在最近的 Windows 10 系统上使用 PHP 7.1.9,正则表达式解决方案优于mb_check_encoding()任何字符串长度(仍然是 20,000 次迭代):

  • 10 characters: regex => 4 ms, mb_check_encoding()=> 64 ms
  • 10000 chars: regex => 125 ms, mb_check_encoding()=> 2.4 s
  • 10 个字符:正则表达式 => 4 毫秒,mb_check_encoding()=> 64 毫秒
  • 10000 个字符:正则表达式 => 125 毫秒,mb_check_encoding()=> 2.4 秒

回答by eyecatchUp

Just a note: Instead of using the often recommended (rather complex) regular expression by W3C, you can simply use the 'u' modifier to test a string for UTF-8 validity:

请注意:您可以简单地使用 'u' 修饰符来测试字符串的 UTF-8 有效性,而不是使用W3C经常推荐的(相当复杂的)正则表达式

<?php
  if (preg_match("//u", $string)) {
      // $string is valid UTF-8
  }

回答by Martijn

Have a look at http://www.phpwact.org/php/i18n/charsetsfor a guide about character sets. This page links to a page specifically for UTF-8.
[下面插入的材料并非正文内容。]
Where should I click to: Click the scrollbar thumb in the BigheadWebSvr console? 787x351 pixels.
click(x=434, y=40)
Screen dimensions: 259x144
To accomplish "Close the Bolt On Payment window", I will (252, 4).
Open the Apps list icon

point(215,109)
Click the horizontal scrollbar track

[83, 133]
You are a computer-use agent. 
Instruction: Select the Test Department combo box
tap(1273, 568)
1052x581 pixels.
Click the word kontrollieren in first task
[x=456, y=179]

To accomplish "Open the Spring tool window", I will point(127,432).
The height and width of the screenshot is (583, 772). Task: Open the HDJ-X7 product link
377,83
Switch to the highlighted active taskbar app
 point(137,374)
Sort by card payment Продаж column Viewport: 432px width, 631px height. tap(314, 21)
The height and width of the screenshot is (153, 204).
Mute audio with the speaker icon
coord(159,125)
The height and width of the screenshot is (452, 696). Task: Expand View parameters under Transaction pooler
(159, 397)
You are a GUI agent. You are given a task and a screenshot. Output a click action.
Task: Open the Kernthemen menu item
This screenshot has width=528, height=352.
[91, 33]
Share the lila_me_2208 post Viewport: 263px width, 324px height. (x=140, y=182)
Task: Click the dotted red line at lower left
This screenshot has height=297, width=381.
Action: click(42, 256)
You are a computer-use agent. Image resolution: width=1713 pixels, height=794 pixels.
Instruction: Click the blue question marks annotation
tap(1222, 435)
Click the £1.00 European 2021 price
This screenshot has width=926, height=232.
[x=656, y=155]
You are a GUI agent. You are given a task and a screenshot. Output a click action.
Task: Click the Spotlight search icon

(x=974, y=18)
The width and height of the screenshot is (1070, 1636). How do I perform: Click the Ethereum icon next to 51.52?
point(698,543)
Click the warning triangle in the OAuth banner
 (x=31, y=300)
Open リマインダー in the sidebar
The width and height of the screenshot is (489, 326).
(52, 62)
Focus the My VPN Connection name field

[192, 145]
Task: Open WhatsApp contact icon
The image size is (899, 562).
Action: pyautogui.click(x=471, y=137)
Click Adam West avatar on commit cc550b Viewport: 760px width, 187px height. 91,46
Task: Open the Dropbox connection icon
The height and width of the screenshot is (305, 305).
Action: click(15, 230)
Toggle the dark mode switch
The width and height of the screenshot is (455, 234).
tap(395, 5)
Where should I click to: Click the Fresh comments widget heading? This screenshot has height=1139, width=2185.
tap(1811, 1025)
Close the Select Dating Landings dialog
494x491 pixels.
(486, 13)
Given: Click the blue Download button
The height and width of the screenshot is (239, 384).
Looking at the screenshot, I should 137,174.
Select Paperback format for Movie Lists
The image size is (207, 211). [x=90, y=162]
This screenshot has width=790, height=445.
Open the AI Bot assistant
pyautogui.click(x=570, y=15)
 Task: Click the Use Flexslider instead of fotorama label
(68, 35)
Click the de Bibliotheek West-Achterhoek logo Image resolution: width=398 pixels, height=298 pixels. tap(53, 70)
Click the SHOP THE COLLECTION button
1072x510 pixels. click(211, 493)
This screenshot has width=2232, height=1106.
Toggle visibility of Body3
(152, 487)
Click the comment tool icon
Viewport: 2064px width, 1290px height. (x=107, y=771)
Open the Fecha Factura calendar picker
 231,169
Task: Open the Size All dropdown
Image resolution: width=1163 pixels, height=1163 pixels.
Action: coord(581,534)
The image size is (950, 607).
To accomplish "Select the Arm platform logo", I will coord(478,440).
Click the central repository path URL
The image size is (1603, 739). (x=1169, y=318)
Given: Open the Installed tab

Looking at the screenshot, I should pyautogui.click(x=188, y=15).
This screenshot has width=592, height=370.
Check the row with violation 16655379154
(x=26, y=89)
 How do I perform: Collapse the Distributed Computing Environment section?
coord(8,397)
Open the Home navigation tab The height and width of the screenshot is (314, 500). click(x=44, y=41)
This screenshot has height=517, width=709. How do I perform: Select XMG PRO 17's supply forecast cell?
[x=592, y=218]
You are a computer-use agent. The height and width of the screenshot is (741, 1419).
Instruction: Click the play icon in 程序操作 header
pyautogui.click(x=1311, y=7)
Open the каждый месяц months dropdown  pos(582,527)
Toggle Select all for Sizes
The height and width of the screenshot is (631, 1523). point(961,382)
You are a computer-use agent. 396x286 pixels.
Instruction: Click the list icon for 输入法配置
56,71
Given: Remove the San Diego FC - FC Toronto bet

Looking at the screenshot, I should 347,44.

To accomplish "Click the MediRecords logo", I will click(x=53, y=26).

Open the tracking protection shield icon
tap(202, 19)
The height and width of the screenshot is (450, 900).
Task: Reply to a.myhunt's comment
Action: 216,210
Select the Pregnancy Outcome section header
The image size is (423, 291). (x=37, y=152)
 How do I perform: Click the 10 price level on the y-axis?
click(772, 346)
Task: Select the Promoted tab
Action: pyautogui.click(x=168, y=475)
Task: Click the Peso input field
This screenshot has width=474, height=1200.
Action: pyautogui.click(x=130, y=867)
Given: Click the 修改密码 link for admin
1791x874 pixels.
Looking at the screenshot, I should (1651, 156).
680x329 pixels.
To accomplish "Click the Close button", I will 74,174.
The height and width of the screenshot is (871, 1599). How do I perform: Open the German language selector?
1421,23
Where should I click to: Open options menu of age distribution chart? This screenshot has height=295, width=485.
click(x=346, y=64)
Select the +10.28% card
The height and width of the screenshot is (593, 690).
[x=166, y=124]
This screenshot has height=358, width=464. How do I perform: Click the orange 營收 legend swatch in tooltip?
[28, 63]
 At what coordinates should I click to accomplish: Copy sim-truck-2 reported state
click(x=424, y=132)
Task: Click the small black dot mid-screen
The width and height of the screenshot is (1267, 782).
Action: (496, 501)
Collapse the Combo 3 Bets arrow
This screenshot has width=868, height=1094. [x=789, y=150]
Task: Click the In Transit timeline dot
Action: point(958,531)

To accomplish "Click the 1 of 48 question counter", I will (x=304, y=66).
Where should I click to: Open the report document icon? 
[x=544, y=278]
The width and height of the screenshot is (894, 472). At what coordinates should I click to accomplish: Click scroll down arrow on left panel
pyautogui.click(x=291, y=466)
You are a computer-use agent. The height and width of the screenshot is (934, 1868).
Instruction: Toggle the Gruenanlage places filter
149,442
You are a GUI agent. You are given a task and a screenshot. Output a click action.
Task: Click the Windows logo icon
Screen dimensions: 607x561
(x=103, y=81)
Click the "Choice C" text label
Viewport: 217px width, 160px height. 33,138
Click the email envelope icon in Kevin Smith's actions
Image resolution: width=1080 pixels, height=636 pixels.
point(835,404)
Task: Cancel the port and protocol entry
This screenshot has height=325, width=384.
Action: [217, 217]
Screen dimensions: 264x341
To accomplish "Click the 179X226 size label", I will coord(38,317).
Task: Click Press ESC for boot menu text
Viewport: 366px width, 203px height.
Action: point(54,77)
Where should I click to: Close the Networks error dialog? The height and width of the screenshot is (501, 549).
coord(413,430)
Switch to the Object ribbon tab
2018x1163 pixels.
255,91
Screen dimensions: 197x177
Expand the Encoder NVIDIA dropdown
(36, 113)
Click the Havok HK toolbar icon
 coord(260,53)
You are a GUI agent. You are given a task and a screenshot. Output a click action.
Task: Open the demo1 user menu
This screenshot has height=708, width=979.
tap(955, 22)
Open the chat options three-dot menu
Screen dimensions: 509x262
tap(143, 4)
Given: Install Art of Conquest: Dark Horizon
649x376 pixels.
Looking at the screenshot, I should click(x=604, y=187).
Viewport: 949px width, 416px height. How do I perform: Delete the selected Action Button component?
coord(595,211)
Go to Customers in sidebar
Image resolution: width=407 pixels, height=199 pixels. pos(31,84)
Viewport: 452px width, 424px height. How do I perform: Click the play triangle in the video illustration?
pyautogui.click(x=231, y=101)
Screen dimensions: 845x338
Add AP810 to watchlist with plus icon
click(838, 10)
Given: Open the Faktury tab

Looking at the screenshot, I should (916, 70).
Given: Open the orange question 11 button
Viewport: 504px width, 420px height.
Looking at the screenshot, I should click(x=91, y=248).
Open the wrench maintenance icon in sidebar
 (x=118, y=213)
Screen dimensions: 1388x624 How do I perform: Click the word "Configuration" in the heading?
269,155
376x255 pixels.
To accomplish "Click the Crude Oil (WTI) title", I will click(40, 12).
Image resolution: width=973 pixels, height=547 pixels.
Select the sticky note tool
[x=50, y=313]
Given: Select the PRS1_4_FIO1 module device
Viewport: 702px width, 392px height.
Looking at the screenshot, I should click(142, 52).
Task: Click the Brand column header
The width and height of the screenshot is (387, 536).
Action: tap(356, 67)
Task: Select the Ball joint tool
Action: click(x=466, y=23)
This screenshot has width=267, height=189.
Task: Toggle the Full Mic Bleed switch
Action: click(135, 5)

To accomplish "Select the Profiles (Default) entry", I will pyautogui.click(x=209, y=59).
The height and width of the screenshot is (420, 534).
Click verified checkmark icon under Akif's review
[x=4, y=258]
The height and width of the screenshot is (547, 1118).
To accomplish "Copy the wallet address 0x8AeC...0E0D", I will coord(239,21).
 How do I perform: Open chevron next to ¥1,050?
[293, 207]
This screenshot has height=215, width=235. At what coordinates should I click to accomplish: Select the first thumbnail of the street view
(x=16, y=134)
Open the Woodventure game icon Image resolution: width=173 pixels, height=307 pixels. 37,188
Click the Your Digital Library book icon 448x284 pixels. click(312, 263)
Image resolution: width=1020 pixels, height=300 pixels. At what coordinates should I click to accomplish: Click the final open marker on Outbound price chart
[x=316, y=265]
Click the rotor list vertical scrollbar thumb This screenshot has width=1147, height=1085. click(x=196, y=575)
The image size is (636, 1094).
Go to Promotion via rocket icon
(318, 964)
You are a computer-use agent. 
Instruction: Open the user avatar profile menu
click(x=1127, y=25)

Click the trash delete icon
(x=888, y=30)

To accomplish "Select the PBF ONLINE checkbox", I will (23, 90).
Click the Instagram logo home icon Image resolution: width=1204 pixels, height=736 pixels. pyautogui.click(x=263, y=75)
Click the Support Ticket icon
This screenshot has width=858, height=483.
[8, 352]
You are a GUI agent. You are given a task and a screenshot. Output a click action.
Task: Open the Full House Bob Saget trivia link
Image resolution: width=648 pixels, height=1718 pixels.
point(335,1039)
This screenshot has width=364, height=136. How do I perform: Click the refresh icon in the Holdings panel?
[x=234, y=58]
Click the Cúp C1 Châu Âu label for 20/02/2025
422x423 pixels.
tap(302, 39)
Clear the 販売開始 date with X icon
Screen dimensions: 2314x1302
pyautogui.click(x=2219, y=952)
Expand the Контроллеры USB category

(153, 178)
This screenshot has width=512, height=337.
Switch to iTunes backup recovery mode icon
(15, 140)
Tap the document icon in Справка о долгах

有关字符集的指南,查看http://www.phpwact.org/php/i18n/charsets。此页面链接到专门针对 UTF-8 的页面。

回答by Nadir

Answer to "iconv is idempotent":

回答“iconv 是幂等的”:

Neither is iconv - iconv is not idempotent.

iconv 也不是 - iconv 不是幂等的。

A big difference between utf8_encode()and iconv()is that iconv may raise errors like this "Detected an incomplete multibyte character in input string", even with:

utf8_encode()和之间的一个很大区别iconv()是 iconv 可能会引发这样的错误“在输入字符串中检测到一个不完整的多字节字符”,即使是:

iconv('ISO-8859-1', 'UTF-8'.'//IGNORE', $str)

iconv('ISO-8859-1', 'UTF-8'.'//忽略', $str)

in the above code:

在上面的代码中:

$encoding = mb_detect_encoding($string, "UTF-8,ISO-8859-1,WINDOWS-1252");

$encoding = mb_detect_encoding($string, "UTF-8,ISO-8859-1,WINDOWS-1252");

You have to know mb_detect_encoding. It can answer about uft-8 even for invalid UTF-8 strings (badly formed UTF-8).

你必须知道mb_detect_encoding。即使对于无效的 UTF-8 字符串(格式错误的 UTF-8),它也可以回答有关 uft-8 的问题。